──────── TEXT TO READ
Date: November 10, 2017
Categories: fi, riskregulation, Risk and Regulation, Transaction Banking
Keywords: China


Limits on foreign ownership of joint ventures in China’s financial services sector will be relaxed over the next five years, China’s deputy finance minister Zhu Guangyao said.

Foreign firms will be allowed to hold a majority stake in joint ventures with mainland Chinese securities companies and life insurance joint ventures, and caps on foreign banks’ stakes in Chinese banks and asset managers would be removed, Zhu was quoted saying in a press release issued by China’s State Council on Friday.

Zhu said the decision was made during meetings between Chinese President Xi Jinping and US President Donald Trump during the latter’s state visit to China this week.

The reforms will see the largest liberalisation in China’s financial services industry since 2007 when foreign banks were allowed to set up locally incorporated operations in China.

Foreign players in the insurance and investment banking businesses are obliged to operate through joint ventures with domestic companies, and until Friday’s announcement, international banks not based in Hong Kong were forbidden from holding controlling stakes.

Now, all foreign banks will be allowed to hold a 51 per cent stake in securities brokerage joint ventures, and after three years this cap will be removed.

Foreign investors will be allowed to take a 51 per cent stake in life insurance companies after three years, and the cap will be removed after five years.

While the statement did not give the full details, it appears to indicate that foreign players will be allowed to wholly own mainland securities brokerages and insurers.

On the mainland investment banking is separate from commercial banking, and investment banks are referred to as securities brokerages.

Tan Yueheng, chairman of Bocom International, the Hong Kong listed state-backed securities company, said the move was not a surprise as there had been talk about opening-up the financial services sector.
────────────────
──────── SOURCE EXCERPT
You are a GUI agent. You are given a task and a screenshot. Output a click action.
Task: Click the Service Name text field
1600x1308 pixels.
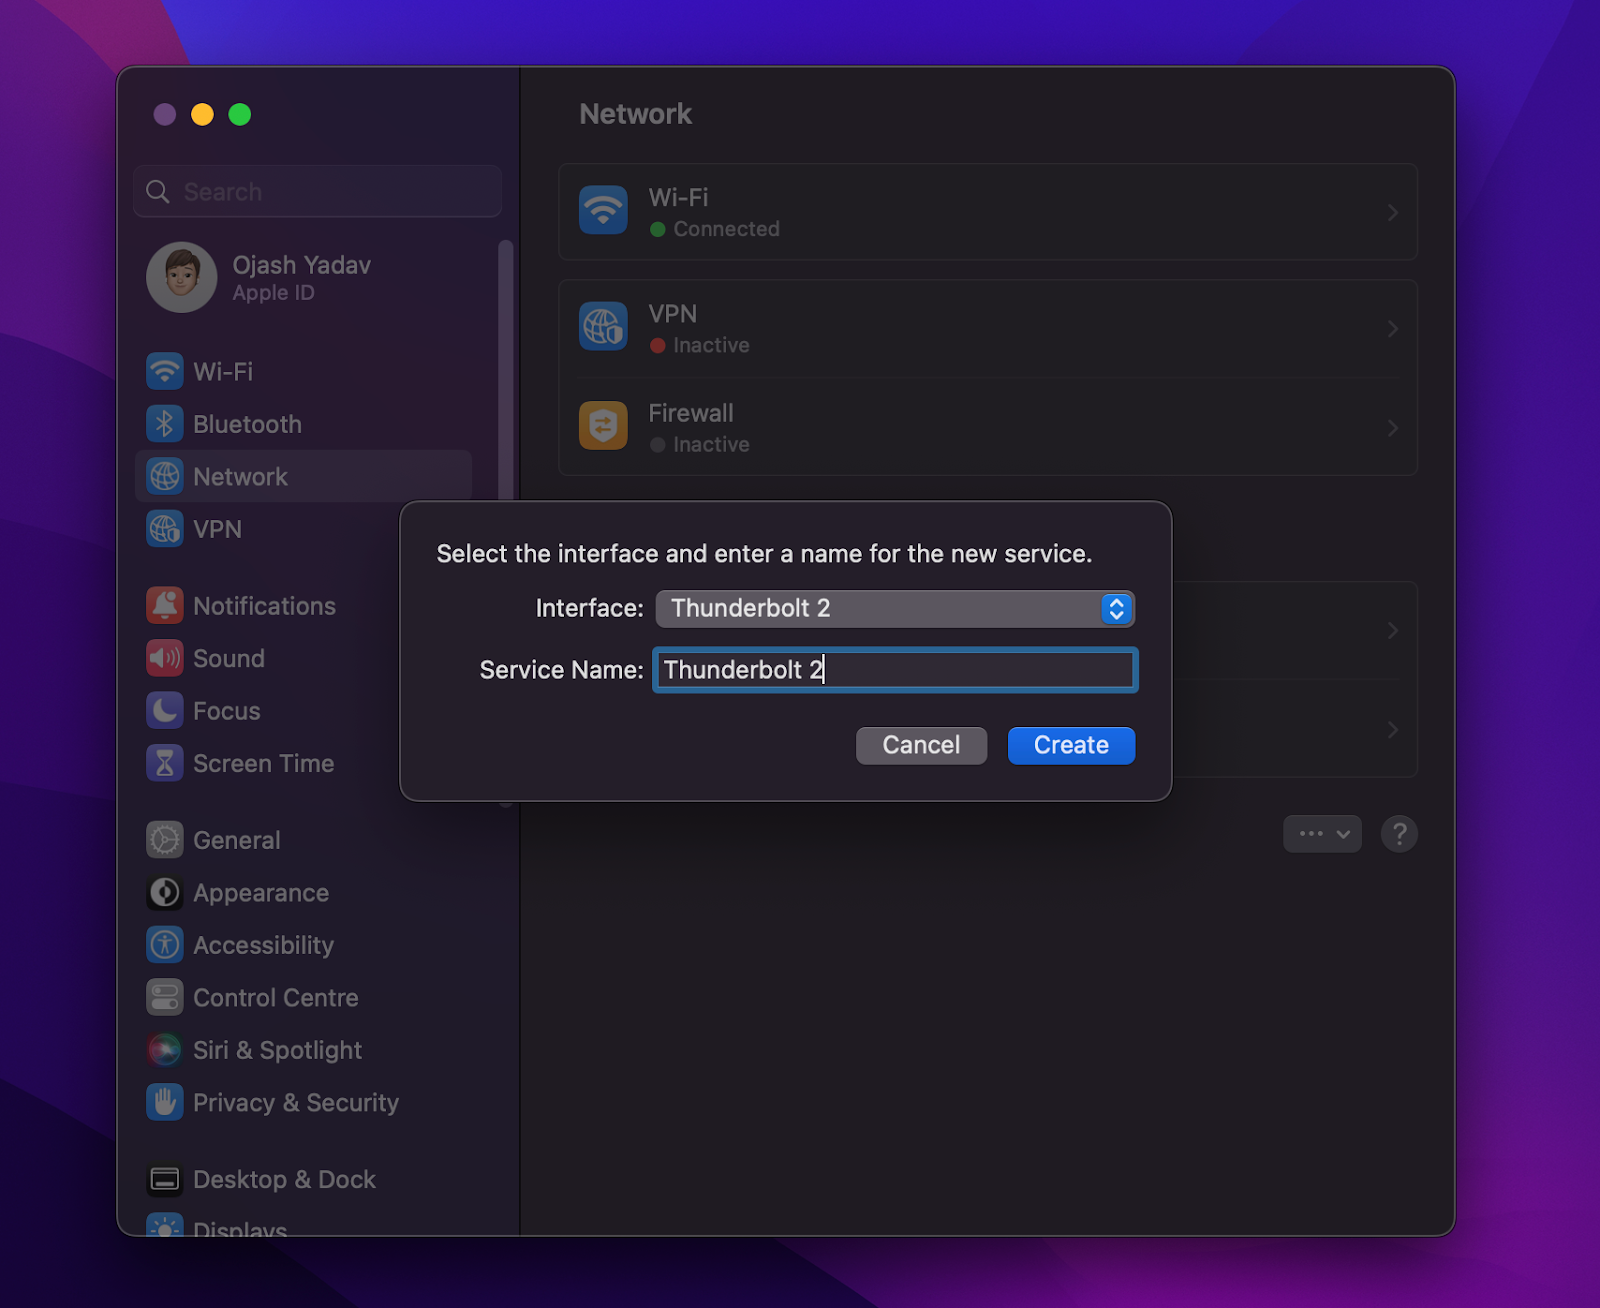(895, 670)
────────────────
■ PROBLEMS TO WORK ON:
**a)** In the article on China's financial reforms, what stake will foreign investors be allowed to take in life insurance companies after three years?
**b)** Transcribe the article on China's financial reforms, starting with "While the statement" and going on through "brokerages and insurers.".
Use only the article on China's financial reforms, not the data.

■ RESULTS OF THE EXERCISE:
**a)** A 51 percent stake.

**b)**
While the statement did not give the full details, it appears to indicate that foreign players will be allowed to wholly own mainland securities brokerages and insurers.